Machine learning solutions take a vital place in our lives. It is just not only about performance anymore but in addition about responsibility.
Within the last many years, many AI projects focused on model efficiency and performance. Results are documented in scientific articles, and the best-performing models are deployed in organizations. Now it’s the time to place one other necessary part into our AI systems; responsibility. The algorithms are here to remain and nowadays accessible for everybody with tools like chatGPT, co-pilot, and prompt engineering. Now comes the tougher part which incorporates moral consultations, ensuring careful commissioning, and informing the stakeholders. Together, these practices contribute to a responsible and ethical AI landscape. On this blog post, I’ll describe what responsibility means in AI projects and the best way to include it in projects using 6 practical steps.

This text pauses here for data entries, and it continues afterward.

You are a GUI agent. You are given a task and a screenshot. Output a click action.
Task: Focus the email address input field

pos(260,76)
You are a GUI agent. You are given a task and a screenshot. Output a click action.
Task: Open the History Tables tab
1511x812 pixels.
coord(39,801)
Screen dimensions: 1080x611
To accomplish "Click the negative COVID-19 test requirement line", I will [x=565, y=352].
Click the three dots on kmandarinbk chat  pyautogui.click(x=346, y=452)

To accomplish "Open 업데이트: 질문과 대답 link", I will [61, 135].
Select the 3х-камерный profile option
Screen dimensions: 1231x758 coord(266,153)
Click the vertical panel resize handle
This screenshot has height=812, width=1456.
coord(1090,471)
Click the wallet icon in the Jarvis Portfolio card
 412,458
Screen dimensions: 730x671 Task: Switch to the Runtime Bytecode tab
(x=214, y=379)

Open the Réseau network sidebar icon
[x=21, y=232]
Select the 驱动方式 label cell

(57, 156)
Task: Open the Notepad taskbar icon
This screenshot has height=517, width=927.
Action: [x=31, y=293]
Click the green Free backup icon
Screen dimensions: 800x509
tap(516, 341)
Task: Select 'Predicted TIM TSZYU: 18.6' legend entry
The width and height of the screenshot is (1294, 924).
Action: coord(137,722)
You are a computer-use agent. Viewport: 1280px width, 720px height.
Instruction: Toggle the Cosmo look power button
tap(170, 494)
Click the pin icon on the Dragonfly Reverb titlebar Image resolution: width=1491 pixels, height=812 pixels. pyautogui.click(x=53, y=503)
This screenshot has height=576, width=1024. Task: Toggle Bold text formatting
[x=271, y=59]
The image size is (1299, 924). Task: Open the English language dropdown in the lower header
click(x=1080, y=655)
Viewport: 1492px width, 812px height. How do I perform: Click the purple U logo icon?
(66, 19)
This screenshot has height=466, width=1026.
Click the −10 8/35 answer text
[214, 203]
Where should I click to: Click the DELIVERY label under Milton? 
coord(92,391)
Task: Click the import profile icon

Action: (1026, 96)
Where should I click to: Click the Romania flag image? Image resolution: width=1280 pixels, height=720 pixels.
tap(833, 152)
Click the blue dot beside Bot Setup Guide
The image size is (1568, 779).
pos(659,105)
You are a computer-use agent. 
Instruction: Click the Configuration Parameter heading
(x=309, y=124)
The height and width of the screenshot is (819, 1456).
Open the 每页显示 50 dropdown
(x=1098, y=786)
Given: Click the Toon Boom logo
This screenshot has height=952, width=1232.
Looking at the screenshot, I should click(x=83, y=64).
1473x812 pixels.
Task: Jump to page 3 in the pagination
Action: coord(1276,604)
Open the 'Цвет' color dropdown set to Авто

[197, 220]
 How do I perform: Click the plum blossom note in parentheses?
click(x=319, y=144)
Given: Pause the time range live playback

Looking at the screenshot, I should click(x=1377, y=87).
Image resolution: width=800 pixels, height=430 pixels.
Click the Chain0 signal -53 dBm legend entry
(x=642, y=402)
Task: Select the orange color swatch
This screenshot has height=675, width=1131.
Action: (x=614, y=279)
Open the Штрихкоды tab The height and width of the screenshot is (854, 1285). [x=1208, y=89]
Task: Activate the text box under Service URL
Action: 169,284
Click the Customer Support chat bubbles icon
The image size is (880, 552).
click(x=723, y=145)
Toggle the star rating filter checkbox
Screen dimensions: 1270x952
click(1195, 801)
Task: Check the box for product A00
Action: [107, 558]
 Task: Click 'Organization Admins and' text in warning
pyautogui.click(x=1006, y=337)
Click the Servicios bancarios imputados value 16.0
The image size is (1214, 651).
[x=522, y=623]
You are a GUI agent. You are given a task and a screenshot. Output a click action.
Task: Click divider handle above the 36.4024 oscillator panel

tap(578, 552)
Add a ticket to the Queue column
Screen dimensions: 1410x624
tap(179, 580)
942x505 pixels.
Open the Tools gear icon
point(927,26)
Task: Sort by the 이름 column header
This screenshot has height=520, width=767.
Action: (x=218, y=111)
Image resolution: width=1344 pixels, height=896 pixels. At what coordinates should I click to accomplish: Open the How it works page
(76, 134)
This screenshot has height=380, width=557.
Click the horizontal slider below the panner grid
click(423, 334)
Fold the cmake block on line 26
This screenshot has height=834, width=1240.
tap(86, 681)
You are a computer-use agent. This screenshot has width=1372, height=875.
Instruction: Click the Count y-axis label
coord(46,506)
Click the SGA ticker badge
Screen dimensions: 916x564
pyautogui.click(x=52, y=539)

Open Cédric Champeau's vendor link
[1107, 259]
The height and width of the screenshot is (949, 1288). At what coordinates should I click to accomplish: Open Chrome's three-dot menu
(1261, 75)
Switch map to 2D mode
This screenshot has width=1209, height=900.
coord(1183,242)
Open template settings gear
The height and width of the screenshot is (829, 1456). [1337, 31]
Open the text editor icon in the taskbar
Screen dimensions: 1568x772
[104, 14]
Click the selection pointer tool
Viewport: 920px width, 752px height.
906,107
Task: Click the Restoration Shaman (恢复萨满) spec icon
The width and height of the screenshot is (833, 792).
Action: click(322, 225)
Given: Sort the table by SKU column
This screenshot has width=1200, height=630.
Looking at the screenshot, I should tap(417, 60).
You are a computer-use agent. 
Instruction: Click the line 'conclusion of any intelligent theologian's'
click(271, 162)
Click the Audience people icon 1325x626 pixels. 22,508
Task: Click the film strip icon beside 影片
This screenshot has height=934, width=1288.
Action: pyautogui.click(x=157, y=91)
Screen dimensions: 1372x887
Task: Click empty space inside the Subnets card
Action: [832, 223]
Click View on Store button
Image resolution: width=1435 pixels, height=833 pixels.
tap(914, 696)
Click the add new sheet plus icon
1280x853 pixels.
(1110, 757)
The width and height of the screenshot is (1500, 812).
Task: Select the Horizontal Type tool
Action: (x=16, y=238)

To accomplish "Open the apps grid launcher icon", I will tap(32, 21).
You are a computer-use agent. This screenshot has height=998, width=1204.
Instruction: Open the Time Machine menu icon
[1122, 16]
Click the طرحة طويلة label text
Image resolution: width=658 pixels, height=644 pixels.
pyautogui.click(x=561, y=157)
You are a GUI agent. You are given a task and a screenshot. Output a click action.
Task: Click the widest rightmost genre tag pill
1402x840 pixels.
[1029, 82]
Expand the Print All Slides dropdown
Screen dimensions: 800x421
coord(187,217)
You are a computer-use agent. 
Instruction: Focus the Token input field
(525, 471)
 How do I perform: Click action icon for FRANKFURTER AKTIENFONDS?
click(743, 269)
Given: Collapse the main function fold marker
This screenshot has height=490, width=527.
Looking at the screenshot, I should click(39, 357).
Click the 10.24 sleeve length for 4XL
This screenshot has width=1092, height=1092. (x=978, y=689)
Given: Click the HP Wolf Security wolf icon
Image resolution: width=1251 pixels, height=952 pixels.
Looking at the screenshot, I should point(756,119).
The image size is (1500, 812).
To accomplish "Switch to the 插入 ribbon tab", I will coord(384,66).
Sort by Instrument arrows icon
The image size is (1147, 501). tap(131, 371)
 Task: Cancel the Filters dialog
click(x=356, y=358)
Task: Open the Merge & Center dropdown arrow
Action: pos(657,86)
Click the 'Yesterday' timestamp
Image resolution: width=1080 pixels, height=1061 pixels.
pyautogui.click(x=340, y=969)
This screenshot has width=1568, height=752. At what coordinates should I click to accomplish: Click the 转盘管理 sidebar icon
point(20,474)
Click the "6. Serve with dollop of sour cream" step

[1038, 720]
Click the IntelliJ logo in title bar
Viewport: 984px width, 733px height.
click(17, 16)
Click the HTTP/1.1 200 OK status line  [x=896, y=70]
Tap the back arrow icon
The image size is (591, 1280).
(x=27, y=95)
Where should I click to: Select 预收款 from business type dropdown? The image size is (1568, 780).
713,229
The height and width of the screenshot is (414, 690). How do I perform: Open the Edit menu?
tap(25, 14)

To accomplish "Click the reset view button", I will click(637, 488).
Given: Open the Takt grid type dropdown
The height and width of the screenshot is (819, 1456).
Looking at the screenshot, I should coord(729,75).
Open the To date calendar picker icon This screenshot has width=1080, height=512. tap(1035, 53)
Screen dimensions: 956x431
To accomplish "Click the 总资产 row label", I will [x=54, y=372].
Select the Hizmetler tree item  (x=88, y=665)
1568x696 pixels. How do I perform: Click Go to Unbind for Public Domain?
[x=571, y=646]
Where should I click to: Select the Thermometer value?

Before I deep dive into responsible AI (rAI), let me first outline a few of the necessary steps which might be taken in the sphere of knowledge science. In a previous blog, I wrote about what to learn in Data Science [1], and that data science products can increase revenue, optimize processes, and lower (production) costs. Currently, most of the deployed models are optimized by way of performance, and efficiency. In other words, models must have high accuracy of their predictions and low computational costs. But higher model performance normally comes with the side-effect that model complexity progressively increases too. Some models are was so-called “black box models”. Examples might be present in the sphere of image recognition and text mining where neural networks are trained on lots of of tens of millions of parameters using a selected model architecture. It has develop into difficult and even unknown to grasp why particular decisions are made by such models. One other example is in finance where many core processes readily run on algorithms and decisions are made each day by machines. It’s most significant that such machine-made decisions might be fact-checked and re-evaluated by human hands when required.